Who knew 3D printers could make music? That’s exactly what Olaf Diegel set out to show the world when he designed guitar bodies for 3D printing. As a professor of mechatronics at Massey University’s School of Engineering and Advanced Technology, Diegel is an expert in the industry of additive manufacturing. This is the term used to define 3D printing, since it is a process that builds upon layers of a material to produce something instead of the traditional “subtractive" manufacturing, which removes parts of a material to produce something.
He also happens to love good ol’ rock & roll.
Considering the expenses in acquiring the best kinds of wood to create top-notch guitars, Diegel realized that his knowledge in 3D printing could also be applied to making guitars relatively on the same level of sound quality at a lower price.
Because of his creative design background, he didn’t just want to make generic looking guitars with cheaper materials. His first ever guitar design was the Scarab, showing all sorts of insects in a complex hollow lattice body. The following designs—the Spider, the Hive, and the Atom—all took inspiration from nature as well.
These four designs are all up for grabs in the online 3D print shop Cubify. Interested buyers can have their very own 3D guitars customized from the wood of the neck to the pickups to the body’s color.
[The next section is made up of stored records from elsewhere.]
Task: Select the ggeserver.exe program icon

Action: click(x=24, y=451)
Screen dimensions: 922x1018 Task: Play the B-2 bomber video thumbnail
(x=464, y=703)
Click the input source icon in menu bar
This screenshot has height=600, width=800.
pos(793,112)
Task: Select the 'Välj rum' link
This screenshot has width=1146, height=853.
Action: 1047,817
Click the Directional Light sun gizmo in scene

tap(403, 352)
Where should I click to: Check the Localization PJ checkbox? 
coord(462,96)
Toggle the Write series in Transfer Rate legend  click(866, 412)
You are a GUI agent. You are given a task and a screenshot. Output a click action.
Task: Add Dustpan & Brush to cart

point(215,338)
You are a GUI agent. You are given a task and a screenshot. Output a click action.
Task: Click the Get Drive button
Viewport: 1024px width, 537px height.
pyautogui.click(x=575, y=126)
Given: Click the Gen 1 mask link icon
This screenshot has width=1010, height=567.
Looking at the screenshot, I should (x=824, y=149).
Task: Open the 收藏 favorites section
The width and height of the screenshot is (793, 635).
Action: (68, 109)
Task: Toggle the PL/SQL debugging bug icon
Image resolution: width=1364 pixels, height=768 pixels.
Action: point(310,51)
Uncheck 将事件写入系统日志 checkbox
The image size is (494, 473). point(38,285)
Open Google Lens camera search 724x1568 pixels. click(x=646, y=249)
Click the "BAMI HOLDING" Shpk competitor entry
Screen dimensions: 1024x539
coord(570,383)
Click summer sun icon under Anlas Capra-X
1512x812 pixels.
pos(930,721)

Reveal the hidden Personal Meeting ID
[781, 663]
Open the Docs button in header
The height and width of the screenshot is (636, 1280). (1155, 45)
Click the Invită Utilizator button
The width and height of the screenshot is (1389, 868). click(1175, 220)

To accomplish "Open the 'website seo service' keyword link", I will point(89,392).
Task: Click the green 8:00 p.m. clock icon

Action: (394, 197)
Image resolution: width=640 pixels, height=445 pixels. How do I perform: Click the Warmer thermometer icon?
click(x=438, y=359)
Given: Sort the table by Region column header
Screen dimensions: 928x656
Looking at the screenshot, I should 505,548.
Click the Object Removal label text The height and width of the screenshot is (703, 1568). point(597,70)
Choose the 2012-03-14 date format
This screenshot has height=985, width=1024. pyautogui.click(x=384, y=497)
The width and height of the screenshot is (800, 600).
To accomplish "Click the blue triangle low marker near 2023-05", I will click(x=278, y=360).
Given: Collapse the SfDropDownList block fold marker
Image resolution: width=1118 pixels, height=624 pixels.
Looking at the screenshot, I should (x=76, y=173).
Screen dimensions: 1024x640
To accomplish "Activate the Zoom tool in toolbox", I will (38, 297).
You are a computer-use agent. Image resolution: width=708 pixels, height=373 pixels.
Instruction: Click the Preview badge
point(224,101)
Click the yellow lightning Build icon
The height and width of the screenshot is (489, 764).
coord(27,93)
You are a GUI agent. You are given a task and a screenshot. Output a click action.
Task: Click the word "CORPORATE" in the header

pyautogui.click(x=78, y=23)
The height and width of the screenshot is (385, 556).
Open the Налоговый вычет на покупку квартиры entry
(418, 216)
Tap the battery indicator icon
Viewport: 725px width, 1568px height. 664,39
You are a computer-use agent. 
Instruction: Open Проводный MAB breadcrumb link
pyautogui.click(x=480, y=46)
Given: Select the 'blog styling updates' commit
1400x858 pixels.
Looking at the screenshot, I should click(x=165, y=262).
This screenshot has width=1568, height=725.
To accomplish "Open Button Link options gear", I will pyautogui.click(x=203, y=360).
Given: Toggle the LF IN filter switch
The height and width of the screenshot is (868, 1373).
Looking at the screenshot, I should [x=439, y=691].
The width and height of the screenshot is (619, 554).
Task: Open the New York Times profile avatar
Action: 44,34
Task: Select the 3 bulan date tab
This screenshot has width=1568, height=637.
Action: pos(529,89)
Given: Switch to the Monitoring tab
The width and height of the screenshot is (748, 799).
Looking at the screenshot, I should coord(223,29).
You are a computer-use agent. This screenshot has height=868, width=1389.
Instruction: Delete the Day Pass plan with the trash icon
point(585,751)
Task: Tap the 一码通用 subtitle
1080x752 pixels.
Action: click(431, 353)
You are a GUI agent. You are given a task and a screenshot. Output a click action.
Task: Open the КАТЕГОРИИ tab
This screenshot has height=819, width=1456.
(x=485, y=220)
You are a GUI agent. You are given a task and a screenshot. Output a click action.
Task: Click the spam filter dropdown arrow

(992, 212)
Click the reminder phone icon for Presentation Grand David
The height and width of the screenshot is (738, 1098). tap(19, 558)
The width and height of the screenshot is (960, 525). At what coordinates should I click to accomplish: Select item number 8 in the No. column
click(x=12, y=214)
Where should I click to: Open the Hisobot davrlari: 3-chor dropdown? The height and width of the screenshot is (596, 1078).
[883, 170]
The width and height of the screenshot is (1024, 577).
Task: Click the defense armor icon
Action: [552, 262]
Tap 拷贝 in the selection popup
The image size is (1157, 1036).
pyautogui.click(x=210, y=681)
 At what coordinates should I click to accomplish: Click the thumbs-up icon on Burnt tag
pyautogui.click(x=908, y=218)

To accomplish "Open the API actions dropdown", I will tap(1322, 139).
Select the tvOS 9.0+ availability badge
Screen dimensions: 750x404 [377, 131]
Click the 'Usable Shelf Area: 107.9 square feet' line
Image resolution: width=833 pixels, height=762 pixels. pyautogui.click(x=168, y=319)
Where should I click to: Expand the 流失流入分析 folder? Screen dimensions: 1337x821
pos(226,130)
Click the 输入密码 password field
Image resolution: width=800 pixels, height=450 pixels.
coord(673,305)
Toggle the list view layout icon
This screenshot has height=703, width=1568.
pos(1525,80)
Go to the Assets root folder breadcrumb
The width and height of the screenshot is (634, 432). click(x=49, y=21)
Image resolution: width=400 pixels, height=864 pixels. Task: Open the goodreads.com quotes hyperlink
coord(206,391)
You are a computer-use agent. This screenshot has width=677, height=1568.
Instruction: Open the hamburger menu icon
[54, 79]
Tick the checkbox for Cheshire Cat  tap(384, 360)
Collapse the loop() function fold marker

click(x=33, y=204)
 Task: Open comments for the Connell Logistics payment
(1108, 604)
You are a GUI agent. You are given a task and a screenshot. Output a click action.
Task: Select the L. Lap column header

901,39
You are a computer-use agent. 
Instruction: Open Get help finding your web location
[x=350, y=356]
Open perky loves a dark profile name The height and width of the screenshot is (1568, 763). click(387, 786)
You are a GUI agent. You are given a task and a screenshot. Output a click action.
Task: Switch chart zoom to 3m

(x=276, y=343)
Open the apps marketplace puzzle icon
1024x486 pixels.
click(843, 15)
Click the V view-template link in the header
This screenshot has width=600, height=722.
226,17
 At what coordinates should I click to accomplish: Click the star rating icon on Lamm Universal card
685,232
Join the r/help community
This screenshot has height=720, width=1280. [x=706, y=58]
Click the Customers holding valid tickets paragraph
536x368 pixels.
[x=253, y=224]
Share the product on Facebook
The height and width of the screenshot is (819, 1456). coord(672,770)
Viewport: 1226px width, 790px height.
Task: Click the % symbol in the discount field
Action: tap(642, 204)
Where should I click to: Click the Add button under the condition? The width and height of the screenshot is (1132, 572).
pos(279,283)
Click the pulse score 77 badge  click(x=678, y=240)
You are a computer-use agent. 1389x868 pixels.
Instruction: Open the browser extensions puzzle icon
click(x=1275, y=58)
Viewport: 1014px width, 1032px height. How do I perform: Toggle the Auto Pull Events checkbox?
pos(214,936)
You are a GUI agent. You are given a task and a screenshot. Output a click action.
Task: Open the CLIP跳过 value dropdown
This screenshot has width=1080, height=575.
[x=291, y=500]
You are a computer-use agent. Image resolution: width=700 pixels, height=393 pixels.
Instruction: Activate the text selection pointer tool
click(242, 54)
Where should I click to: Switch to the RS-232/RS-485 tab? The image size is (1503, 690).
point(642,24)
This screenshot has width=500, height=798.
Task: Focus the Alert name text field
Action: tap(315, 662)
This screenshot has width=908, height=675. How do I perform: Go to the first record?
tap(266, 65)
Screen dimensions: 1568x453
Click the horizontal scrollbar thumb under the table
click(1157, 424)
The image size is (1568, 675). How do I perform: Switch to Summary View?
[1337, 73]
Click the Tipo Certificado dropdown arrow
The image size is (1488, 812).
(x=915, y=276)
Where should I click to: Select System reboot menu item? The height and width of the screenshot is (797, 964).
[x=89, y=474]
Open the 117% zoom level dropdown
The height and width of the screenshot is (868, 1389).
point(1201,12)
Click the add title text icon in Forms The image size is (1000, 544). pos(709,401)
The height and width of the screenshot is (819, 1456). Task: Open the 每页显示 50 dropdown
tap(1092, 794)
Another person who used his knowledge of 3D printing to fashion new guitars is Amit Zoran, a student in MIT who has his work featured in the tech university’s website. It’s called the reAcoustic eGuitar, and it has a soundbox that can be customized for dynamic acoustics.
Zoybar, a 3D printing company focusing on making musical instruments, also have their very own 3D guitar. Dubbed as the Zoybar TOR, the 3D guitar will definitely have heads turning to its direction not just with its sound but because of its unique barebones design.
Its body is made of three different parts that look like simple outlines of what a guitar should look like.